Until someone writes a page on how to get the text for each separate document in a container as a separate body of text, writing this ContentHandler is an exercise left to the reader. I have written a ContentHandler that does this for the kinds of files and containers I have tested with, and if no one comes forward with an easy way to write this kinds of ContentHandler, my experiences might become the start of yet another wiki page.

How to get Metadata with Text

Assuming that you have written your own ContentHandler, and that ContentHandler can be used to get the text for individual documents in a container, how can you get associate the metadata for a document with that document's text?

The solution I currently use is to create a RecursiveMetadataParser class that is constructed with a RecursiveParserListener. The listener is notified just before and just after each parse call, and my ContentHandler can implement both the ContentHandler and the RecursiveParserListener interfaces. Here is a rough example:

public interface RecursiveParserListener {
    void startSubDocument(Metadata metadata);
    void endSubDocument();
}

public class RecursiveMetadataParser extends ParserDecorator {
    private final RecursiveParserListener listener;

    public RecursiveMetadataParser(Parser parser, RecursiveParserListener listener) {
        super(parser);
        this.listener = listener;
    }

    public void parse(InputStream stream, ContentHandler handler, Metadata metadata,
                      ParseContext context) throws IOException, SAXException, TikaException {
        listener.startSubDocument(metadata);
        super.parse(stream, handler, metadata, context);
        listener.endSubDocument();
    }
}

class TikaContentHandler implements ContentHandler, RecursiveParserListener {
    //...
    public void startSubDocument(Metadata metadata) {stack.push(metadata);}
    public void endSubDocument() {stack.pop();}
    //...
    public void endElement(String uri, String localName, String qName) throws SAXException {
        //...
        // if this end element means a document is ending
        Metadata metadata = stack.peek();
        // do something with metadata and document text
    }

}

The basic idea is that if you have gone to the trouble of implementing a ContentHandler capable of identifying text for each individual nested document, then if you can also get notifications for when a subdocument with separate metadata starts and ends, you can keep track of this metadata and associate it with the text you extract.

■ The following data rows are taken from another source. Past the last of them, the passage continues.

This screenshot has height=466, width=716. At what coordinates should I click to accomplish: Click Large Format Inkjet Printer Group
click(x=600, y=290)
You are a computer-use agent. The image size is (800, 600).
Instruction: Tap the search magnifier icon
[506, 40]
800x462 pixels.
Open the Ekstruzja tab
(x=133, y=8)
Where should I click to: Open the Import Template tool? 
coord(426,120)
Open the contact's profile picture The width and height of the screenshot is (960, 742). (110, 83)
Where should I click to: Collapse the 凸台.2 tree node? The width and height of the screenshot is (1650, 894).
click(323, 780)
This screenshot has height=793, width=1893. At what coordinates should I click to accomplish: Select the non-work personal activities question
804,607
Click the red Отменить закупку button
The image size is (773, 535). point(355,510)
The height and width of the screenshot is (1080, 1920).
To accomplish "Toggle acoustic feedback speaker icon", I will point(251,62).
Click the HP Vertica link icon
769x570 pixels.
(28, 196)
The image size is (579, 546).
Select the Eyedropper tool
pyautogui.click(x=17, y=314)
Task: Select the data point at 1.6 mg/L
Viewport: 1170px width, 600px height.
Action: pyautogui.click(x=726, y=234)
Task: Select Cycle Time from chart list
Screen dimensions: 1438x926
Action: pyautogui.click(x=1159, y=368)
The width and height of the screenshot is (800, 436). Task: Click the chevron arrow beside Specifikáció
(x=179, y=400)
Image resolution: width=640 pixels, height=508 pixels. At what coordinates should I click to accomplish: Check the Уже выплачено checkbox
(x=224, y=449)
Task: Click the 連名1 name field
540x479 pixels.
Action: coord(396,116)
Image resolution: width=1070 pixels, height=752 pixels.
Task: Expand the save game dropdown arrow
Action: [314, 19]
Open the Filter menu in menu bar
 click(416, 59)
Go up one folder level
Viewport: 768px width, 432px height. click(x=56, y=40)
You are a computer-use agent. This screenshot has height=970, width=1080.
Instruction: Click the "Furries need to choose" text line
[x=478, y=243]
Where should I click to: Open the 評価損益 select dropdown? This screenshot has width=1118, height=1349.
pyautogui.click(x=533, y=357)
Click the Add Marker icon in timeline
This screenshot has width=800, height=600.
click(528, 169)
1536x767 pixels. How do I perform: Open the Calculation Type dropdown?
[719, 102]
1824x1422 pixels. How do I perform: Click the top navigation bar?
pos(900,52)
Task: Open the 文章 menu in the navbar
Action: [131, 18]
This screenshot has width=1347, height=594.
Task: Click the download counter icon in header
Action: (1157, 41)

Hopefully this example offers an idea of what you would have to do to get both the text and metadata for a nested document.

A Possibly Misplaced or Inappropriate Wish for Tika

While it is possible to get the text for each nested document in a container using Tika, and it is possible to get the metadata for each nested document, it would be nice if Tika offered an easy way to get both the text and the metadata for a nested document together as a single entity.

Tika seems to want to turn any file you give it into a single XHTML document, or the stream of ContentHandler events you would get if you were parsing that single XHTML document. Containers that aren't logically a single document (containers that are logically single documents include OLE2 and .xslx) don't live comfortably inside this single document model. Because Tika does a great job of identifying and parsing a wide variety of container types, and because Tika is being extended to identify when a container is logically a single document and when a container is logically many separate documents, it would be nice if there was a better way for Tika to return the metadata and text for containers that are logically many separate documents.